A près de 45 ans, Sœur Bénédicte paraissait être l’incarnation même de la sérénité et de la plénitude. A chaque instant, y compris lorsque sa fonction l’amenait à faire preuve d’autorité, cette petite femme douce et calme irradiait littéralement de son bonheur à servir le Seigneur. Et si son sourire empli de tendresse, de compréhension et d’indulgence rendait jaloux ceux pour qui cette joie céleste était indécente, la paix intérieure qui illuminait ses yeux noisette coupait court à toute raillerie déplacée.

Oui elle était heureuse, au milieu de cette campagne fribourgeoise si semblable à celle qui l’avait vue naître, petite paysanne vaudoise... Que de chemin parcouru, depuis ces étés passés sur l’alpage à garder les troupeaux de vaches pour quelques sous !!!

Qui aurait pu imaginer alors que son destin l’attendait dans l’ordre des diaconesses protestantes?

 

Cette voie était pourtant celle qu’elle avait empruntée vingt-trois ans plus tôt, apparemment sur un coup de tête.

C’était du moins ce qu’avaient cru son père et sa sœur lorsqu’elle leur avait annoncé son intention de consacrer sa vie au Christ. Elle-même avait été surprise de sa soudaine vocation, elle que le culte du dimanche ennuyait et dont les seuls souvenirs d'instruction religieuse avaient pour objet les sorties à bicyclette et les pique-niques au bord du lac.

Et pourtant, lors d’un sermon ayant pour thème *le retour du fils prodigue*, la voix puissante et le ton théâtral du pasteur Chevallaz l’avaient frappée. Sans comprendre ce qui lui arrivait, les mots avaient touché son cœur, et elle avait ressenti physiquement toute la force, la bonté, la miséricorde de cet Homme venu sur terre pour la sauver.

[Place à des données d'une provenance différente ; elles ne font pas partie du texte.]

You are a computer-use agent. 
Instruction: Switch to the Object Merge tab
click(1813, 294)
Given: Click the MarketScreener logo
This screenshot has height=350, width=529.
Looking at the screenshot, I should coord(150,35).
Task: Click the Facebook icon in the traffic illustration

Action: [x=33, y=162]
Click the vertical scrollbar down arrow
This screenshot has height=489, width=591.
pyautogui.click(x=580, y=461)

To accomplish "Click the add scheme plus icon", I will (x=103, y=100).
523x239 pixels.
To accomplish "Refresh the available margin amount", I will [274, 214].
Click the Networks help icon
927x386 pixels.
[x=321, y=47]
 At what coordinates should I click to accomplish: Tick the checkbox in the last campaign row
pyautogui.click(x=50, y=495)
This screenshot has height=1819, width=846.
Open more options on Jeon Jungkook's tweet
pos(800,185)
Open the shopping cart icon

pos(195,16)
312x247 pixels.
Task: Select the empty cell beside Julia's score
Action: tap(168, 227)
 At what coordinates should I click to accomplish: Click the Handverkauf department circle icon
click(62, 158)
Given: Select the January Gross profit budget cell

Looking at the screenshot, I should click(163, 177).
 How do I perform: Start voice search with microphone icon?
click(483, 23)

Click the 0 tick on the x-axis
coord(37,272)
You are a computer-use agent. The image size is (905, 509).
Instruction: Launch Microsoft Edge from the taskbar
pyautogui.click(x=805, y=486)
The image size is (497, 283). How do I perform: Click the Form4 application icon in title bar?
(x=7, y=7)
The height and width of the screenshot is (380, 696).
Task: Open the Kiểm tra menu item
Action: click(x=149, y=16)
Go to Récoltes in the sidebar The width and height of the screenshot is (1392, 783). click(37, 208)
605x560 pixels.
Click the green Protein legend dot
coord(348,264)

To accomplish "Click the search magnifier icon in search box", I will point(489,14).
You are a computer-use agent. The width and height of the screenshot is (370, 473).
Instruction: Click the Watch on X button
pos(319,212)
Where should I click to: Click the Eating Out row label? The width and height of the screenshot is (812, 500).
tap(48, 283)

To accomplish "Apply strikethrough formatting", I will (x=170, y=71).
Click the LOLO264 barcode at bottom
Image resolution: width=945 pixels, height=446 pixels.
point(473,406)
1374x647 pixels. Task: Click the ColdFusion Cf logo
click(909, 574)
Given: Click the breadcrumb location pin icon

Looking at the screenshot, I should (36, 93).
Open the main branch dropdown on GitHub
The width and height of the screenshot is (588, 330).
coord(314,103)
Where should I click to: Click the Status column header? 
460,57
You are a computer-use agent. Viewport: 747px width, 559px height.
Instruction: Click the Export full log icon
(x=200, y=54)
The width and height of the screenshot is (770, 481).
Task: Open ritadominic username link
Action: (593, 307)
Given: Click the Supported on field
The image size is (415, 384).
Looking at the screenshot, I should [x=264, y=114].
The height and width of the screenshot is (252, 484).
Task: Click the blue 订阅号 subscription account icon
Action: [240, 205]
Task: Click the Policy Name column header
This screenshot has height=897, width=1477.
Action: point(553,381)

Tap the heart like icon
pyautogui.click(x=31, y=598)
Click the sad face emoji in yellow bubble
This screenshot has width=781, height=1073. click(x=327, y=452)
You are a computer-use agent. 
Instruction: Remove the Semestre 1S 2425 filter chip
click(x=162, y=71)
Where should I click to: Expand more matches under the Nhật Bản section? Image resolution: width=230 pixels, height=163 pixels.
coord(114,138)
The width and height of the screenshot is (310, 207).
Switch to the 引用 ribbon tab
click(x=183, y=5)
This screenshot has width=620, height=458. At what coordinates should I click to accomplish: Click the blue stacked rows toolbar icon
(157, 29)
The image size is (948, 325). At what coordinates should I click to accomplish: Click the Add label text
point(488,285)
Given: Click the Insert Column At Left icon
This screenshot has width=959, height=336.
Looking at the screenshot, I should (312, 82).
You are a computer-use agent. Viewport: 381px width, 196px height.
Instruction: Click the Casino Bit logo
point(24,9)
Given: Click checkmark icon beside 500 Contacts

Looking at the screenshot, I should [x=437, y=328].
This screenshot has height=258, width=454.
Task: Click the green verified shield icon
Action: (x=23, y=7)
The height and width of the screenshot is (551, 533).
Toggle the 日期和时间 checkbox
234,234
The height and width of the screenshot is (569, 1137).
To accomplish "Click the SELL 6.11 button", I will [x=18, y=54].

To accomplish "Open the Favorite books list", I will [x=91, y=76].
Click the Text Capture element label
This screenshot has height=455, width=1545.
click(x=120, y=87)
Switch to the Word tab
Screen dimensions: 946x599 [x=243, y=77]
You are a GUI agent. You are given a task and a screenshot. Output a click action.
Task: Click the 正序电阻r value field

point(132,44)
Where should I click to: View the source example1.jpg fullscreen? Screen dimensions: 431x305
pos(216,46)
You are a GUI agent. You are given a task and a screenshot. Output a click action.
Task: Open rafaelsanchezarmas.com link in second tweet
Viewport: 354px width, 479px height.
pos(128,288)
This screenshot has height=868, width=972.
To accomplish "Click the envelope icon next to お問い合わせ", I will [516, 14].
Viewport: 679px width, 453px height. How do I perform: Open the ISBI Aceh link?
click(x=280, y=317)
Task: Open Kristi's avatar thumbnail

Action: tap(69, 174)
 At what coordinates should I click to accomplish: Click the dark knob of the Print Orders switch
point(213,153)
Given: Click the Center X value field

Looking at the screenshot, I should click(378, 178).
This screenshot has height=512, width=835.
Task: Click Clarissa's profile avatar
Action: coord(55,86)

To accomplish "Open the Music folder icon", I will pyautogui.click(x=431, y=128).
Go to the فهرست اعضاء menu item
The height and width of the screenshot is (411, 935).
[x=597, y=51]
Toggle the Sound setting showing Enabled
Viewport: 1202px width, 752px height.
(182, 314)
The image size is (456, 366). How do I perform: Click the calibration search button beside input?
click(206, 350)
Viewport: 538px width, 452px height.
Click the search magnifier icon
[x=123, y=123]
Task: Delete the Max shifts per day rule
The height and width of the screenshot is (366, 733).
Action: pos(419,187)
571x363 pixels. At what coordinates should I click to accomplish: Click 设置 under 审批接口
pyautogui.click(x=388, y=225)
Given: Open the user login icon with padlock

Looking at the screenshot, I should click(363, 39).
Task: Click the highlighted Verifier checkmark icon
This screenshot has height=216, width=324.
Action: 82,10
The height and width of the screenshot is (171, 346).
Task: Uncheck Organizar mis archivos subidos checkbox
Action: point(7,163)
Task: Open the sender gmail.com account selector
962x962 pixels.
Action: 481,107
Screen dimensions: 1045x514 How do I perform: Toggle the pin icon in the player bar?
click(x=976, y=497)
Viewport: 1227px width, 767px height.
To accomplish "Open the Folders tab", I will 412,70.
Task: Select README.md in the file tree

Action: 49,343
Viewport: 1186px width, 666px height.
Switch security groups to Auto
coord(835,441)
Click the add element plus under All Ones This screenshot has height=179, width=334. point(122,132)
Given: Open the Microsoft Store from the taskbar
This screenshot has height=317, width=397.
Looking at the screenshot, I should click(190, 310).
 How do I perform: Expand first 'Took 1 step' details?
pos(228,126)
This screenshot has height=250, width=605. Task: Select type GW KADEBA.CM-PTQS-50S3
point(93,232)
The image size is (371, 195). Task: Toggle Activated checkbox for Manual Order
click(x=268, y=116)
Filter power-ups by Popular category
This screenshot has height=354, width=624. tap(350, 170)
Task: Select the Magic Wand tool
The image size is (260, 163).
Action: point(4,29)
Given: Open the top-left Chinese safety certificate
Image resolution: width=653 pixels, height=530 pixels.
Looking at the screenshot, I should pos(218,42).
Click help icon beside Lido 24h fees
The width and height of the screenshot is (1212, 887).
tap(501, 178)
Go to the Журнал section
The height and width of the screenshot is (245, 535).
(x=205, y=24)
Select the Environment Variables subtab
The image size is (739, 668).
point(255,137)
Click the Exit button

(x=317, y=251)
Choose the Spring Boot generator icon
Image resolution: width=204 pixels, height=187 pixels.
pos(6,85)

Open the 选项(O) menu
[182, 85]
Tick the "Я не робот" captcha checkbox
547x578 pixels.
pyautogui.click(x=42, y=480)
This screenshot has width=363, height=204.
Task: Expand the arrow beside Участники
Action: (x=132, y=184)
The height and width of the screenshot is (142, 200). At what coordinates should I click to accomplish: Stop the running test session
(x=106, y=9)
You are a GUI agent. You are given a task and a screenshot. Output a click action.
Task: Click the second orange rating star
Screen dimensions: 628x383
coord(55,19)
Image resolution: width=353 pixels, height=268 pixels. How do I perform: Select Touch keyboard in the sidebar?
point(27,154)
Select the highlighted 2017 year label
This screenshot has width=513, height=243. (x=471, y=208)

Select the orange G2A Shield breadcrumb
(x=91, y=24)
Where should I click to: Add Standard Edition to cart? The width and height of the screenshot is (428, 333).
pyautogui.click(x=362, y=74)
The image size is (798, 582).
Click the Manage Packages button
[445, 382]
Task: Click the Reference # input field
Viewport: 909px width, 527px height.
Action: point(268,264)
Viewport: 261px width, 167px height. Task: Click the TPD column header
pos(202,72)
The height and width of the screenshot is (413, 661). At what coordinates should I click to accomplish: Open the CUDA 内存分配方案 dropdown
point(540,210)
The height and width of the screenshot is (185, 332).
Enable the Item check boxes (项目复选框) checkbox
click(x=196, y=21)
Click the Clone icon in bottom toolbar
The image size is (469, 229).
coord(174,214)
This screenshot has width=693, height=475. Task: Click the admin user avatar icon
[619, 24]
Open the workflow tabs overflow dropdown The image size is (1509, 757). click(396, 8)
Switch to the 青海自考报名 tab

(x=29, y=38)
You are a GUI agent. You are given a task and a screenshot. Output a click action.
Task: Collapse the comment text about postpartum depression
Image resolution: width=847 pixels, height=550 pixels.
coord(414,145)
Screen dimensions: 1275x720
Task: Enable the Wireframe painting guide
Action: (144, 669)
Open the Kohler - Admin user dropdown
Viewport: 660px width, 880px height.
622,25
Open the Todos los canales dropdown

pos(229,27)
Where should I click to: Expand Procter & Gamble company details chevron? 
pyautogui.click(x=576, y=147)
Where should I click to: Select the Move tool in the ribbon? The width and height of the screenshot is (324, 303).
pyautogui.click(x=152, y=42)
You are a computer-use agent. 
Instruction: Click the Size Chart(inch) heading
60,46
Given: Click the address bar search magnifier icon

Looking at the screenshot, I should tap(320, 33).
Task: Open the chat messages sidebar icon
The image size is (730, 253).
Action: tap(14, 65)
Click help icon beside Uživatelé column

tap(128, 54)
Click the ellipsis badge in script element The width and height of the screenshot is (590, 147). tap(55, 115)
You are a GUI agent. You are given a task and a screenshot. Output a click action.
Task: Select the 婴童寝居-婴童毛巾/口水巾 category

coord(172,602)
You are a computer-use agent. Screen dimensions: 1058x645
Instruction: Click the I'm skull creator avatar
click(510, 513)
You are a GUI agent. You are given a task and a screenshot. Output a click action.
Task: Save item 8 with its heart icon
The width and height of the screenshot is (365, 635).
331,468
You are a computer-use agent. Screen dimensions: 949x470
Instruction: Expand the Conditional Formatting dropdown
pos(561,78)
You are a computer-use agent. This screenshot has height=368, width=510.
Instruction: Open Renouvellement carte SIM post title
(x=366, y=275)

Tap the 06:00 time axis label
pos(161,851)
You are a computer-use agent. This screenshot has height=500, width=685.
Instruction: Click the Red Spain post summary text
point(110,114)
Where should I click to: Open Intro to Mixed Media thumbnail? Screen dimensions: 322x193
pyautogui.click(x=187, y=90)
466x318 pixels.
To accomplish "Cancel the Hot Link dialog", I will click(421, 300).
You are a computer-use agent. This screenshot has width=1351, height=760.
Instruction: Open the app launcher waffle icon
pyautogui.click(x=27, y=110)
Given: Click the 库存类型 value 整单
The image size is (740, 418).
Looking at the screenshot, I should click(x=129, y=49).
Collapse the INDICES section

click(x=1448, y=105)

Longtemps elle avait gardé cette émotion pour elle. Presque en secret, elle avait ouvert sa Bible et commencé à reconnaître la présence du Très Haut dans chaque événement survenu dans son quotidien… à les interpréter comme autant de signes destinés à lui montrer LA route à suivre.

Elle n’avait pas eu besoin de tenter l’expérience d’une sortie dominicale en couple pour acquérir la certitude que son avenir ne résidait pas dans le mariage, que jamais elle ne connaîtrait auprès d’un homme ce sentiment de paix que lui donnait la prière quotidienne.

Le pasteur Chevallaz, à qui elle avait fini par se confier, avait compris la Grâce qui l’avait touchée, et l’avait guidée dans sa voie en la mettant en rapport avec une religieuse de sa connaissance. Spontanément, derrière le visage sévère et le parler énergique de son interlocutrice, Bénédicte avait décelé cette sérénité donnée par une foi inébranlable... la même qu’elle sentait naître en elle lorsqu’elle remerciait le Ciel pour chaque bienfait accordé durant la journée.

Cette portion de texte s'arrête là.